What is needed: Write out precisely the lines beginning with the line that contains "Where should I click to: Click the 51" and ending with the last line of the entries, and no other lines.

Stored items
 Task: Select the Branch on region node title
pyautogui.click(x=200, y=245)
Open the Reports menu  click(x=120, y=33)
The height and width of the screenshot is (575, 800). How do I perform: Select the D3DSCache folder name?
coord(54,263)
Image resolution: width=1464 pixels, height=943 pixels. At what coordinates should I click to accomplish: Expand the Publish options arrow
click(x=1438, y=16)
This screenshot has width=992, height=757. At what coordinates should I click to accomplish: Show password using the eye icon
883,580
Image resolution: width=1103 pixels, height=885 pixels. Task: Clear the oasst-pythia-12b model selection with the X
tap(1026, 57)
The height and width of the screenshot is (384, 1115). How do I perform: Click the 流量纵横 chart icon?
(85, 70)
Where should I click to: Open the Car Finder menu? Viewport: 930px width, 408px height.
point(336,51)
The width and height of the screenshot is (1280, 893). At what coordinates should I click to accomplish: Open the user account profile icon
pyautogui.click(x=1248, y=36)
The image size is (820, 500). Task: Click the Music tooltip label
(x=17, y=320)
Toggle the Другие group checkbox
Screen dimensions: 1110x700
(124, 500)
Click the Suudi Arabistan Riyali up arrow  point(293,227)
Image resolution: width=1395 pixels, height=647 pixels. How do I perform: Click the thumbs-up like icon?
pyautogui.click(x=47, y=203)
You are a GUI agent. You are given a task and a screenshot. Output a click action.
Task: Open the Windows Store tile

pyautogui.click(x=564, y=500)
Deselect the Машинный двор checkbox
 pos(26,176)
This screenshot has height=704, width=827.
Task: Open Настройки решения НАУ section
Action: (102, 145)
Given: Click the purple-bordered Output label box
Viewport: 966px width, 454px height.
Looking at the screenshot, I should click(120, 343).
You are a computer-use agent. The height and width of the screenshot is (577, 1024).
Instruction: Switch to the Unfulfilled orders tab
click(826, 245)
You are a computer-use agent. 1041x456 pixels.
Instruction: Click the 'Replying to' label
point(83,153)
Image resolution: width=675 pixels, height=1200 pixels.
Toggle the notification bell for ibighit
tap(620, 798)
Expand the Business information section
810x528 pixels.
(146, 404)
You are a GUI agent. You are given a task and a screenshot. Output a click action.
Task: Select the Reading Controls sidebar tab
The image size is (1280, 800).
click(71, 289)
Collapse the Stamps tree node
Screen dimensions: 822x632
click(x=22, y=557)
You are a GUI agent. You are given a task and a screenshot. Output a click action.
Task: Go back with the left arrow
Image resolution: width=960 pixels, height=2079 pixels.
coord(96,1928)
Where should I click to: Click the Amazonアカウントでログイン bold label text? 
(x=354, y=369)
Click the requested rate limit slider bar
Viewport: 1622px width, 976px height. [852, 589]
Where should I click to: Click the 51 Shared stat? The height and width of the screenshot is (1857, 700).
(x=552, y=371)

Solved exercise:
Where should I click to: Click the 51 Shared stat? The height and width of the screenshot is (1857, 700).
(x=552, y=371)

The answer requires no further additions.